Let's check our equation: $y = 2x^2 - 5$

**a. Symmetry with respect to the x-axis:**
1. We need to see what happens if we change `y` to `-y` in our equation.
2. Our original equation is: $y = 2x^2 - 5$
3. If we change `y` to `-y`, it becomes: $-y = 2x^2 - 5$
4. Is $-y = 2x^2 - 5$ the same as $y = 2x^2 - 5$? No, it's not! If we tried to make it look like the original by multiplying everything by -1, we'd get $y = -2x^2 + 5$, which is different from our starting equation.
5. So, the graph is **not symmetric with respect to the x-axis**.

**b.
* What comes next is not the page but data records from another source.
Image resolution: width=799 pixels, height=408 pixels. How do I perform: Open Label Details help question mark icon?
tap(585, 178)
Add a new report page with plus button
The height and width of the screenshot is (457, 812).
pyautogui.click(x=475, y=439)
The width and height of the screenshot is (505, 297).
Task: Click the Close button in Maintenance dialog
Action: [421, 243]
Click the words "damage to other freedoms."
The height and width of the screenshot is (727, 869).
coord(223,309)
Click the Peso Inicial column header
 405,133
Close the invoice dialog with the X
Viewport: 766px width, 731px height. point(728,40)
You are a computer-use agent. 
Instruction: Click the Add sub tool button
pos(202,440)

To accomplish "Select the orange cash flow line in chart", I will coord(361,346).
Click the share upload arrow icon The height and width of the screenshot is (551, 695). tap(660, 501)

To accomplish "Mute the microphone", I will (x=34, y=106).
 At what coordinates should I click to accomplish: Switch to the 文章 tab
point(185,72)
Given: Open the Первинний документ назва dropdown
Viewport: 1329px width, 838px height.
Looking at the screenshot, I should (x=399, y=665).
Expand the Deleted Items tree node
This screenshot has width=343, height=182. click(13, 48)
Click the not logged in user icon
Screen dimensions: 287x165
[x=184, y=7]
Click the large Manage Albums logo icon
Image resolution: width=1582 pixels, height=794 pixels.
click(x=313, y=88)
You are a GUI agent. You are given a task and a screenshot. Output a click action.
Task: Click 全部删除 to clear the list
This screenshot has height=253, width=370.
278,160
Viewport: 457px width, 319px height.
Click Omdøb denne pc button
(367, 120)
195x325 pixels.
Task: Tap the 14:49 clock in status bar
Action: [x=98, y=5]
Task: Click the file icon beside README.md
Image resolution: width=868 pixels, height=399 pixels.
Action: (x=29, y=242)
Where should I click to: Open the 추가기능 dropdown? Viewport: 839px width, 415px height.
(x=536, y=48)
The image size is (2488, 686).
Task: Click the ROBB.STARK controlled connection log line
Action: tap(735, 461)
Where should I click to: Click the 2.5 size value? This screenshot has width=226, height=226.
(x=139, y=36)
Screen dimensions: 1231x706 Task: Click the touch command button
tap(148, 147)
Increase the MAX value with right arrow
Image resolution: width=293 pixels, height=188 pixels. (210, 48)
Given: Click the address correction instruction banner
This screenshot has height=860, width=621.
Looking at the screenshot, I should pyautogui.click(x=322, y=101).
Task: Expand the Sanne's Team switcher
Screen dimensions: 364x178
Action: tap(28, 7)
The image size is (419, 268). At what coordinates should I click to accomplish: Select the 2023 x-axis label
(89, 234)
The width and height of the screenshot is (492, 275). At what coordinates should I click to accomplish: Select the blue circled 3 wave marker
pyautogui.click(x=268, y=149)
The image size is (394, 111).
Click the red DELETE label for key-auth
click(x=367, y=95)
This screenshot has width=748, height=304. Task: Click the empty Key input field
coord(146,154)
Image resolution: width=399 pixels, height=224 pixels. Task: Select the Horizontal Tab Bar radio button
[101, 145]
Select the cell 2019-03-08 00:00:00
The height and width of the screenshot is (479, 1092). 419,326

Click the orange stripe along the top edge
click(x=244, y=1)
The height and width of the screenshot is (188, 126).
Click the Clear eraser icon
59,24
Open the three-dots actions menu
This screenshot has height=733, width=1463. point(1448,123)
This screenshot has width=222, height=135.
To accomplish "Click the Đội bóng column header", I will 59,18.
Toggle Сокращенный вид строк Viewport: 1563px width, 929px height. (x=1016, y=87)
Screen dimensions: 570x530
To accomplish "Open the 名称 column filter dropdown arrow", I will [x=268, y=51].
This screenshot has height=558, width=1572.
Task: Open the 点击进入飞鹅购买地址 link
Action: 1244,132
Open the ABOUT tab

Symmetry with respect to the y-axis:**
1. We need to see what happens if we change `x` to `-x` in our equation.
2. Our original equation is: $y = 2x^2 - 5$
3. If we change `x` to `-x`, it becomes: $y = 2(-x)^2 - 5$
4. Now, remember that $(-x)^2$ just means $(-x)$ multiplied by $(-x)$, which is the same as $x \times x$, or $x^2$.
5. So, the equation becomes: $y = 2x^2 - 5$
6. Is this new equation $y = 2x^2 - 5$ the same as our original equation? Yes, it is!
7. So, the graph **is symmetric with respect to the y-axis**.

That's how you figure it out! The graph of $y = 2x^2 - 5$ is a parabola that opens upwards and its bottom point is right on the y-axis, which is why it's symmetric only to the y-axis.

Alternative answer

Answer:
a. Not symmetric with respect to the x-axis.
b. Symmetric with respect to the y-axis. Explain
This is a question about symmetry of a graph with respect to the x-axis and y-axis . The solving step is:

To check for x-axis symmetry, we replace $y$ with $-y$ in the equation. If the new equation is the same as the original, then it's symmetric to the x-axis.
Our equation is $y = 2x^2 - 5$.
If we replace $y$ with $-y$, we get $-y = 2x^2 - 5$.
This is not the same as the original equation ($y = 2x^2 - 5$), so it's not symmetric with respect to the x-axis.

To check for y-axis symmetry, we replace $x$ with $-x$ in the equation. If the new equation is the same as the original, then it's symmetric to the y-axis.
Our equation is $y = 2x^2 - 5$.
If we replace $x$ with $-x$, we get $y = 2(-x)^2 - 5$.
Since $(-x)^2$ is the same as $x^2$, this simplifies to $y = 2x^2 - 5$.
This *is* the same as the original equation, so it *is* symmetric with respect to the y-axis.